Required work | Rewrite the stretch from the start of the material through the line containing "pos(257,20)" as a numbered list, omitting any blank lines.

Dataset extract |
════

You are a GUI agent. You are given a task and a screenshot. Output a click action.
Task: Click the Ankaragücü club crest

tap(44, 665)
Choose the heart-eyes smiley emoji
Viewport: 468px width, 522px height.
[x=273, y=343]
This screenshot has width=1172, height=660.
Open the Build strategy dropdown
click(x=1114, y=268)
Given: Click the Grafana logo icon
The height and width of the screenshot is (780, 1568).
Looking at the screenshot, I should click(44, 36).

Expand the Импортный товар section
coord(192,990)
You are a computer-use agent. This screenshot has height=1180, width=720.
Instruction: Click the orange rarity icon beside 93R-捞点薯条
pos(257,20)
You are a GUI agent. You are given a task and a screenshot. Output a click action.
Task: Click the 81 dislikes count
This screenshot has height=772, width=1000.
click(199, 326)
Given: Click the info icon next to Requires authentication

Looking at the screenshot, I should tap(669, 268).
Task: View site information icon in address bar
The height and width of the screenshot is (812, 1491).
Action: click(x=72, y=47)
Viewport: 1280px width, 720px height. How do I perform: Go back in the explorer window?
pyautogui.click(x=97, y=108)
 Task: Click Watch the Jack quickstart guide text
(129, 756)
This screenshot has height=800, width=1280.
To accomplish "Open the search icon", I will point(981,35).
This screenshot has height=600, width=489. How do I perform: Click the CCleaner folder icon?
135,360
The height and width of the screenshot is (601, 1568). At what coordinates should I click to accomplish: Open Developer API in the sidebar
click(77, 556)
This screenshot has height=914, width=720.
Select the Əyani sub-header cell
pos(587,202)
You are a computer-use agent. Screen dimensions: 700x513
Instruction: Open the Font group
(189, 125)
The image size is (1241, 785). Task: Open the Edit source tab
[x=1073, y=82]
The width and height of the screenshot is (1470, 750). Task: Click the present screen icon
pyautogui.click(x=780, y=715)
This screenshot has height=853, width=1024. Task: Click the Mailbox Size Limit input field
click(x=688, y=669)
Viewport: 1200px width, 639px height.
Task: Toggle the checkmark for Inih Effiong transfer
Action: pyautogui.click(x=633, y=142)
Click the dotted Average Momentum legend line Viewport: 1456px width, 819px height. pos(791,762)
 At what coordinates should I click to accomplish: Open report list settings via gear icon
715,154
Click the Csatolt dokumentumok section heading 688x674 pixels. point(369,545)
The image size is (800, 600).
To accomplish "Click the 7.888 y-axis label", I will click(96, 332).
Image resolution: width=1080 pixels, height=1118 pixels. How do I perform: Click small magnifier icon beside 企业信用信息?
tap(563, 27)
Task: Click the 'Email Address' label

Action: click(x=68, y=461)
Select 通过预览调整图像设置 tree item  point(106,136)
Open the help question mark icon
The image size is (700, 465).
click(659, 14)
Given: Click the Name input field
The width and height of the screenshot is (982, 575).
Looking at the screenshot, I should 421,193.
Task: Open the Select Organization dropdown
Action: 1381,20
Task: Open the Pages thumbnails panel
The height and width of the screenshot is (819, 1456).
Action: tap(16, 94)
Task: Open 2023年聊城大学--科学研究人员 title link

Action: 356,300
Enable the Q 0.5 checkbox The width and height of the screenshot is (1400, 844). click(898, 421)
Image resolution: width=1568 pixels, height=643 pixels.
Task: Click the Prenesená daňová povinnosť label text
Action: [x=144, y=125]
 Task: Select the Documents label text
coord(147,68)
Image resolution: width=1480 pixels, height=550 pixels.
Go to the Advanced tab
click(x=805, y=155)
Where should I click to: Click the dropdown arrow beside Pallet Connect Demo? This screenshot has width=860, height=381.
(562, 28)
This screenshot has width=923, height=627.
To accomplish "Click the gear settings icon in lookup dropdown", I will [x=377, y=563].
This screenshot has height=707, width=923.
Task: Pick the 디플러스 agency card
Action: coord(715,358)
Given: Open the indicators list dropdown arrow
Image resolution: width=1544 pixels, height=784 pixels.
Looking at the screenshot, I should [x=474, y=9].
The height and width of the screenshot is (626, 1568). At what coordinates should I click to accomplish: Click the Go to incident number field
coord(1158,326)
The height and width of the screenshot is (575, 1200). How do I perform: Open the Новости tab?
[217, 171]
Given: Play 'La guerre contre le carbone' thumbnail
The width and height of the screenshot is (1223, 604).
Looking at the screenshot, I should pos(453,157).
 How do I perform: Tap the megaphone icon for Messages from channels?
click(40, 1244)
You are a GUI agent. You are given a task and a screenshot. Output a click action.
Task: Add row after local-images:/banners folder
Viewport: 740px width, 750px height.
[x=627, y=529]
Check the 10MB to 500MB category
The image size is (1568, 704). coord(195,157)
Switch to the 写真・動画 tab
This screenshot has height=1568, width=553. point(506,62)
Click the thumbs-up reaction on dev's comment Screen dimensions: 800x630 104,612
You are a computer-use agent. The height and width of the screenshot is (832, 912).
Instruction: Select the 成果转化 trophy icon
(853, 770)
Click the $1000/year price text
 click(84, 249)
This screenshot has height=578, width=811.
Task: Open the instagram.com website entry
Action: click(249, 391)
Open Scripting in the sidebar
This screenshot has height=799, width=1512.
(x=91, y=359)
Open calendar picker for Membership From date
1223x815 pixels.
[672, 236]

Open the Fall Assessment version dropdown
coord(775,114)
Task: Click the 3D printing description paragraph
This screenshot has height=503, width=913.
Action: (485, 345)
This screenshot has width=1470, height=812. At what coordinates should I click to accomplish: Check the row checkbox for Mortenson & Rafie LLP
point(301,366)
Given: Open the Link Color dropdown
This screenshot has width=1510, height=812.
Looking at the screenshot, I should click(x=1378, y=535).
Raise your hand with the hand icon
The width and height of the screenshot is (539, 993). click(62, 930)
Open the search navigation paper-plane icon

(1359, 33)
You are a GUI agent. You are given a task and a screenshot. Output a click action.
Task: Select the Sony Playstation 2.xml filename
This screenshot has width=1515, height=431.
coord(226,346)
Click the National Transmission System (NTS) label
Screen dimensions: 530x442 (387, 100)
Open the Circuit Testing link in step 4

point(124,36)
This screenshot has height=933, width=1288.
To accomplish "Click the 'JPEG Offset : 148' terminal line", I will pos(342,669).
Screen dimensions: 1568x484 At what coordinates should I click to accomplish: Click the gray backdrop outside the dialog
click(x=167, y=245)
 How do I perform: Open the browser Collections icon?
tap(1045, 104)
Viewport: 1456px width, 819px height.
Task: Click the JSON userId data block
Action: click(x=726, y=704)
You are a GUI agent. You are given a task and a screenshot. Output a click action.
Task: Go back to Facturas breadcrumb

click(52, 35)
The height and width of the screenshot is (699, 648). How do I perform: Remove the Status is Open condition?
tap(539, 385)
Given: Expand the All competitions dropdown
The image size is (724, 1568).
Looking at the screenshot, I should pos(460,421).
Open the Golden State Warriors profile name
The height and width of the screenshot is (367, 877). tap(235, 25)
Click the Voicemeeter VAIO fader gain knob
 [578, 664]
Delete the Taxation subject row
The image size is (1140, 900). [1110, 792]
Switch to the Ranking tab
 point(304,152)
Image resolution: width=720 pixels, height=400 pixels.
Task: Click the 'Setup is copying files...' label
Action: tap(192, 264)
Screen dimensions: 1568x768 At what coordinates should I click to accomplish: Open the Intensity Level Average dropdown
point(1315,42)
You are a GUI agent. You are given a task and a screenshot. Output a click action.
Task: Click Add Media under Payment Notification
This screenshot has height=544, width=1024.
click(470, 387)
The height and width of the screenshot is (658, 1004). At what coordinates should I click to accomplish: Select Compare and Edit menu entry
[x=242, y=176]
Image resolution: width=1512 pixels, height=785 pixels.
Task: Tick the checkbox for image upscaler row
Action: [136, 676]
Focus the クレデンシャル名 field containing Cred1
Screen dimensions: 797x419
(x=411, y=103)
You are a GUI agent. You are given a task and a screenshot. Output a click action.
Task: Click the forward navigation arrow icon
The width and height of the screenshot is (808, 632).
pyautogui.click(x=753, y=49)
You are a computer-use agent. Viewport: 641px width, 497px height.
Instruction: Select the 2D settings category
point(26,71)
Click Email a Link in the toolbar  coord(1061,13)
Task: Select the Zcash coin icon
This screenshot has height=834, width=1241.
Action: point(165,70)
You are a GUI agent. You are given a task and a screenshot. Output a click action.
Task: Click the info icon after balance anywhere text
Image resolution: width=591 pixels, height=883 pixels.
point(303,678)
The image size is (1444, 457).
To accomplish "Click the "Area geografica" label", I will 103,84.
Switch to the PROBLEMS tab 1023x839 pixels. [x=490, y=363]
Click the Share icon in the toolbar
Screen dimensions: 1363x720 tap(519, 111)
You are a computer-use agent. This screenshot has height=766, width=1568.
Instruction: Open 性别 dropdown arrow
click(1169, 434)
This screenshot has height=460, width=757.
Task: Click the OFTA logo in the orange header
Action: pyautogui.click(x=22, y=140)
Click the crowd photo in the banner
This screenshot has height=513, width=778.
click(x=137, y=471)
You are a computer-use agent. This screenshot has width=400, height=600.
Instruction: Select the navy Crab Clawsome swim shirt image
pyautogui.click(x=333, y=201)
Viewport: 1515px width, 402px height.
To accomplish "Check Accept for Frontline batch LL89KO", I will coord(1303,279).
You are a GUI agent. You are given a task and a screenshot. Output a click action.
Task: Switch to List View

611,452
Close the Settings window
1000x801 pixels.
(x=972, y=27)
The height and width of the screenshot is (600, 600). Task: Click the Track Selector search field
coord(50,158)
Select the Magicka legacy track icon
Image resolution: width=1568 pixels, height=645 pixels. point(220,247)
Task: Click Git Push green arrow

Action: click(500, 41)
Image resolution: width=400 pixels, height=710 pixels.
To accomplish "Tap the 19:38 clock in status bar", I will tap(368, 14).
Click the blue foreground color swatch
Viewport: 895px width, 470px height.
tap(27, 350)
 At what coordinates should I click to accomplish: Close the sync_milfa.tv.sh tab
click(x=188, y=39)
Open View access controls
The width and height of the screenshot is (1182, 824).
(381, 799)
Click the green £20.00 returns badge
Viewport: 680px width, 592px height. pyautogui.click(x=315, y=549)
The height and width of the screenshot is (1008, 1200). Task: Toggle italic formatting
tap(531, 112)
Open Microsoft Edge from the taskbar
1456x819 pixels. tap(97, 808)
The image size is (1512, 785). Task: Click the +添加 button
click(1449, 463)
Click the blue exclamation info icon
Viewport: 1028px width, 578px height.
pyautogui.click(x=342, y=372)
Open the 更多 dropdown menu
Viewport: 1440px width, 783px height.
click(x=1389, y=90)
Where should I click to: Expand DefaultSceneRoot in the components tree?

════

Worked answer |
1. You are a GUI agent. You are given a task and a screenshot. Output a click action.
2. Task: Click the Ankaragücü club crest
3. tap(44, 665)
4. Choose the heart-eyes smiley emoji
5. Viewport: 468px width, 522px height.
6. [x=273, y=343]
7. This screenshot has width=1172, height=660.
8. Open the Build strategy dropdown
9. click(x=1114, y=268)
10. Given: Click the Grafana logo icon
11. The height and width of the screenshot is (780, 1568).
12. Looking at the screenshot, I should click(44, 36).
13. Expand the Импортный товар section
14. coord(192,990)
15. You are a computer-use agent. This screenshot has height=1180, width=720.
16. Instruction: Click the orange rarity icon beside 93R-捞点薯条
17. pos(257,20)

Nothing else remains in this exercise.